Data records
= = = =
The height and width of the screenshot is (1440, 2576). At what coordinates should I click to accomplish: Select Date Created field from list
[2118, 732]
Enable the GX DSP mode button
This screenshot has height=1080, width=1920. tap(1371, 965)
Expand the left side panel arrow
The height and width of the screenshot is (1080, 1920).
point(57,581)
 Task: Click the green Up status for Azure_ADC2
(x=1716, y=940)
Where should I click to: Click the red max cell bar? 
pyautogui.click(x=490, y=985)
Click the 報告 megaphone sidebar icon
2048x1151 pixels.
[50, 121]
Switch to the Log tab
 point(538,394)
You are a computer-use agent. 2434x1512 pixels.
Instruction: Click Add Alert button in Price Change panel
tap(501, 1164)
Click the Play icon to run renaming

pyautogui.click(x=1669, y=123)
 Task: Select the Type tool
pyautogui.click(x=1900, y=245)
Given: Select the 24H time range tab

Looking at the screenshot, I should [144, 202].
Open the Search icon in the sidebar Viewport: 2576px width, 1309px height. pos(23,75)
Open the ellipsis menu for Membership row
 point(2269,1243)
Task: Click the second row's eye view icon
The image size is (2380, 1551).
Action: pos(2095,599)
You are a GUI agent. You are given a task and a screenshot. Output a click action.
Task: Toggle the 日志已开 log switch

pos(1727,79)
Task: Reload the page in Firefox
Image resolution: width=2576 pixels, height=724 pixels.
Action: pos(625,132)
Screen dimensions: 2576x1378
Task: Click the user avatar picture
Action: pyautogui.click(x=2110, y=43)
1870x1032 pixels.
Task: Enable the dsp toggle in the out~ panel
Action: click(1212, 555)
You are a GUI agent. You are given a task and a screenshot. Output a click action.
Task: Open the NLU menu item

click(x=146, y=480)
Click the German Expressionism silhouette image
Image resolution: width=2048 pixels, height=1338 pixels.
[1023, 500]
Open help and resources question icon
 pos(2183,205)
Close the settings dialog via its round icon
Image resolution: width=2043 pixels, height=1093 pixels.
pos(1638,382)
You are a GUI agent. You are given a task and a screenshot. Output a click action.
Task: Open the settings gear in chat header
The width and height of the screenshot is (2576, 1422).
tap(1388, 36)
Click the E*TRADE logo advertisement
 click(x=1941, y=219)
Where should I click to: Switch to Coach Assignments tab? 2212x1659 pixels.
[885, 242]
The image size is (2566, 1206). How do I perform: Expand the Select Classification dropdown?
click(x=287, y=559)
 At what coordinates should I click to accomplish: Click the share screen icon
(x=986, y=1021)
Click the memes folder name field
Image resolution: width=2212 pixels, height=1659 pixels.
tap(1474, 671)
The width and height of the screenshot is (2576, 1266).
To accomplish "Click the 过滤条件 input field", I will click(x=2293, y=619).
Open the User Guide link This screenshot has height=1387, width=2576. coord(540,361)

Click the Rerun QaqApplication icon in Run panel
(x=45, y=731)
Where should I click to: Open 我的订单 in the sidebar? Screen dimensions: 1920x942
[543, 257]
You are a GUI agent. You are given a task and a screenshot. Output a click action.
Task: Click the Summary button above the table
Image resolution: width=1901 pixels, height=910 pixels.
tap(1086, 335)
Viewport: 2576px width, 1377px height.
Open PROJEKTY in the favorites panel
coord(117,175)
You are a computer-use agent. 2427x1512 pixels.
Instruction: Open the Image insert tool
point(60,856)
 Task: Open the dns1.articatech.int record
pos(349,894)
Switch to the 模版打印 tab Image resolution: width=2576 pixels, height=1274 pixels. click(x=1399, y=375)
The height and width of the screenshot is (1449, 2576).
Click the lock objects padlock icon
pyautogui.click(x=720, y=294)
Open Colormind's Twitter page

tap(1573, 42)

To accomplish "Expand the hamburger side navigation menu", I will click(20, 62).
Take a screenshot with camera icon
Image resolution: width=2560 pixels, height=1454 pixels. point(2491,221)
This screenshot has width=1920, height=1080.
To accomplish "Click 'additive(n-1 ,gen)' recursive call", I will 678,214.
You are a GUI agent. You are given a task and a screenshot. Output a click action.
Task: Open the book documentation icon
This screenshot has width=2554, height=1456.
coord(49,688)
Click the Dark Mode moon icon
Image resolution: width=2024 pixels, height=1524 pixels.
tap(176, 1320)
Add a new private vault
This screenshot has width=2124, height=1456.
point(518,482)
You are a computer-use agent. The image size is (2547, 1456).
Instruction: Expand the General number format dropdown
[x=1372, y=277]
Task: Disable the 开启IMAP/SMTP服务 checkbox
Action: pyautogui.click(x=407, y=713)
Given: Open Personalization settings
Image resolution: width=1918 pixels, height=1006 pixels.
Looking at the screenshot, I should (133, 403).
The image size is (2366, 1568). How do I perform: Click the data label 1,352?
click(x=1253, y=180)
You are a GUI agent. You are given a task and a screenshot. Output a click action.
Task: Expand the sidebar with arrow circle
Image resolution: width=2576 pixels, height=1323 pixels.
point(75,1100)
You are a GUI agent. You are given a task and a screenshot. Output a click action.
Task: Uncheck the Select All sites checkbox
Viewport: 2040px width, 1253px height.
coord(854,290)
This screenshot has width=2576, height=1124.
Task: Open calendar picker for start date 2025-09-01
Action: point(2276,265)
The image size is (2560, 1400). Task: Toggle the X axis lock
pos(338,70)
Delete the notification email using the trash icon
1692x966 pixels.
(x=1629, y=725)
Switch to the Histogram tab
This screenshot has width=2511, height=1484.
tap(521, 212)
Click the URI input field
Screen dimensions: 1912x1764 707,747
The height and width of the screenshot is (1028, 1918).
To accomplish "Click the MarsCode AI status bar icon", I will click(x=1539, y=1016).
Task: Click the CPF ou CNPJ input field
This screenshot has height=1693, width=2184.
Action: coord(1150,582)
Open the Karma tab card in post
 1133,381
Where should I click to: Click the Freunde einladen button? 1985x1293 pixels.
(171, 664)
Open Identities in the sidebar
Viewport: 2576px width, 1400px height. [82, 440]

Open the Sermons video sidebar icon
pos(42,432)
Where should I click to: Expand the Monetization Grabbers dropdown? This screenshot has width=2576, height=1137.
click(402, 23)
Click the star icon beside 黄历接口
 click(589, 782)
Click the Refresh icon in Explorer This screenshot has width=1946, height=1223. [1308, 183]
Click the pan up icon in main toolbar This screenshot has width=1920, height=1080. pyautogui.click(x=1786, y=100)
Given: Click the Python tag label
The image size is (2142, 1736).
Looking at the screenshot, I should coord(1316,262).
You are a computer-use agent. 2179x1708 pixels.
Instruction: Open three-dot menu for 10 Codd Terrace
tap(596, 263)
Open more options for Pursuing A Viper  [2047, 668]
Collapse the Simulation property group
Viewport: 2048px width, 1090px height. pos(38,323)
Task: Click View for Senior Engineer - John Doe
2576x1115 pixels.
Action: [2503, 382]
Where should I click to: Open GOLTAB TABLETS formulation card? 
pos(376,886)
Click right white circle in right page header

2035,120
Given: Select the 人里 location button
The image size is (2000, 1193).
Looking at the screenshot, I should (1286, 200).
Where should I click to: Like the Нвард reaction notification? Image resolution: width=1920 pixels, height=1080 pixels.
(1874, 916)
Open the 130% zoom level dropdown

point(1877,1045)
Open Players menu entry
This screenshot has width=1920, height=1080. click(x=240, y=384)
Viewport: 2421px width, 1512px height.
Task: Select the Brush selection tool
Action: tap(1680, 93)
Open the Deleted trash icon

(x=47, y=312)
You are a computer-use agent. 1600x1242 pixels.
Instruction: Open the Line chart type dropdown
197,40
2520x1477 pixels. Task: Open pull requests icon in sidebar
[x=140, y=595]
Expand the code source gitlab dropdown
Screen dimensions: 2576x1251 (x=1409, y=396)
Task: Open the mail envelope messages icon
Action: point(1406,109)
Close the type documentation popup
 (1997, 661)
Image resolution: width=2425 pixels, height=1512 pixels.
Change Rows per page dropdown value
= = = =
Problem requirements: Each line in the data that holds the string "settings" should be found and copied.

Solution:
Close the settings dialog via its round icon
Task: Open the settings gear in chat header
Given: Open Personalization settings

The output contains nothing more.